- [GIVEN INSTRUCTION]
Retype every line of the listing below exactly, keeping each line's wording, numbers, and punctuation unchanged.

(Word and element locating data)
--- Begin ---

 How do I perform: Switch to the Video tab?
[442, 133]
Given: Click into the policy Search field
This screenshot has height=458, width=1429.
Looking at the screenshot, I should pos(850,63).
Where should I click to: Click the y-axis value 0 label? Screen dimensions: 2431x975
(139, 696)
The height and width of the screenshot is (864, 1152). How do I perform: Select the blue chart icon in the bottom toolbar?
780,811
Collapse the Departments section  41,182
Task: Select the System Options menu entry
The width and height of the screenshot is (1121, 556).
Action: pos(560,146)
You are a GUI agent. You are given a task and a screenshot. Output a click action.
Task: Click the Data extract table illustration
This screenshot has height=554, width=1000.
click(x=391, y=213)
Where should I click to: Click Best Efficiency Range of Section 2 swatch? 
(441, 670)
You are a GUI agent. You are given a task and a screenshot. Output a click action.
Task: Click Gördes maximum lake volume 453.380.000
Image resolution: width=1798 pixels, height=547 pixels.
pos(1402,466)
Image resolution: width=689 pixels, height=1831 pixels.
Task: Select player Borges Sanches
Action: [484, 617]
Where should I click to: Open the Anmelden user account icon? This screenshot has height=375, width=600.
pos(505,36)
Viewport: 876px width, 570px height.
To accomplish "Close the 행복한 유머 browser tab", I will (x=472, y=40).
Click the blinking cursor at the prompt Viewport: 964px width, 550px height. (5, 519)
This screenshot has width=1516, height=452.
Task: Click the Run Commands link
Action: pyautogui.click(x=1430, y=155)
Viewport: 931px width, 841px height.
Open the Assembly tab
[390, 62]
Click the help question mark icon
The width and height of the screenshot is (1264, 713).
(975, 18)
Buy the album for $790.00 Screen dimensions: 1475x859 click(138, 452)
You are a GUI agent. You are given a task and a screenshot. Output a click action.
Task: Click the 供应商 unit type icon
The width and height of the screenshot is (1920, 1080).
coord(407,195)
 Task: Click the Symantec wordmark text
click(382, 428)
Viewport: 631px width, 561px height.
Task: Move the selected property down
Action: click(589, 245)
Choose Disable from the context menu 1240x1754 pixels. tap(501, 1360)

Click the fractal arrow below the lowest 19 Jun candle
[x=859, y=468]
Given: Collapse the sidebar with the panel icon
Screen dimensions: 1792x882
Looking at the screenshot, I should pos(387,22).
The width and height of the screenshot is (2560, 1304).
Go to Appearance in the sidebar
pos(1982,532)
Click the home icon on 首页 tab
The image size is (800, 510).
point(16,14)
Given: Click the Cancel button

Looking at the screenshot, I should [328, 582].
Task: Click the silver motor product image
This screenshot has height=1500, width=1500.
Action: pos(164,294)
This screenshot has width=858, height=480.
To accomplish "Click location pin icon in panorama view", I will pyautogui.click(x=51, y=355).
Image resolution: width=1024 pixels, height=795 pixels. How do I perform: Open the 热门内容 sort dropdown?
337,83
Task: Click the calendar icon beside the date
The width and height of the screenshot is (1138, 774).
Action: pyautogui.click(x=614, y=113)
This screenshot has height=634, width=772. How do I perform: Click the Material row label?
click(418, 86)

--- End ---

- [OUTPUT]
 How do I perform: Switch to the Video tab?
[442, 133]
Given: Click into the policy Search field
This screenshot has height=458, width=1429.
Looking at the screenshot, I should pos(850,63).
Where should I click to: Click the y-axis value 0 label? Screen dimensions: 2431x975
(139, 696)
The height and width of the screenshot is (864, 1152). How do I perform: Select the blue chart icon in the bottom toolbar?
780,811
Collapse the Departments section  41,182
Task: Select the System Options menu entry
The width and height of the screenshot is (1121, 556).
Action: pos(560,146)
You are a GUI agent. You are given a task and a screenshot. Output a click action.
Task: Click the Data extract table illustration
This screenshot has height=554, width=1000.
click(x=391, y=213)
Where should I click to: Click Best Efficiency Range of Section 2 swatch? 
(441, 670)
You are a GUI agent. You are given a task and a screenshot. Output a click action.
Task: Click Gördes maximum lake volume 453.380.000
Image resolution: width=1798 pixels, height=547 pixels.
pos(1402,466)
Image resolution: width=689 pixels, height=1831 pixels.
Task: Select player Borges Sanches
Action: [484, 617]
Where should I click to: Open the Anmelden user account icon? This screenshot has height=375, width=600.
pos(505,36)
Viewport: 876px width, 570px height.
To accomplish "Close the 행복한 유머 browser tab", I will (x=472, y=40).
Click the blinking cursor at the prompt Viewport: 964px width, 550px height. (5, 519)
This screenshot has width=1516, height=452.
Task: Click the Run Commands link
Action: pyautogui.click(x=1430, y=155)
Viewport: 931px width, 841px height.
Open the Assembly tab
[390, 62]
Click the help question mark icon
The width and height of the screenshot is (1264, 713).
(975, 18)
Buy the album for $790.00 Screen dimensions: 1475x859 click(138, 452)
You are a GUI agent. You are given a task and a screenshot. Output a click action.
Task: Click the 供应商 unit type icon
The width and height of the screenshot is (1920, 1080).
coord(407,195)
 Task: Click the Symantec wordmark text
click(382, 428)
Viewport: 631px width, 561px height.
Task: Move the selected property down
Action: click(589, 245)
Choose Disable from the context menu 1240x1754 pixels. tap(501, 1360)

Click the fractal arrow below the lowest 19 Jun candle
[x=859, y=468]
Given: Collapse the sidebar with the panel icon
Screen dimensions: 1792x882
Looking at the screenshot, I should pos(387,22).
The width and height of the screenshot is (2560, 1304).
Go to Appearance in the sidebar
pos(1982,532)
Click the home icon on 首页 tab
The image size is (800, 510).
point(16,14)
Given: Click the Cancel button

Looking at the screenshot, I should [328, 582].
Task: Click the silver motor product image
This screenshot has height=1500, width=1500.
Action: pos(164,294)
This screenshot has width=858, height=480.
To accomplish "Click location pin icon in panorama view", I will pyautogui.click(x=51, y=355).
Image resolution: width=1024 pixels, height=795 pixels. How do I perform: Open the 热门内容 sort dropdown?
337,83
Task: Click the calendar icon beside the date
The width and height of the screenshot is (1138, 774).
Action: pyautogui.click(x=614, y=113)
This screenshot has height=634, width=772. How do I perform: Click the Material row label?
click(418, 86)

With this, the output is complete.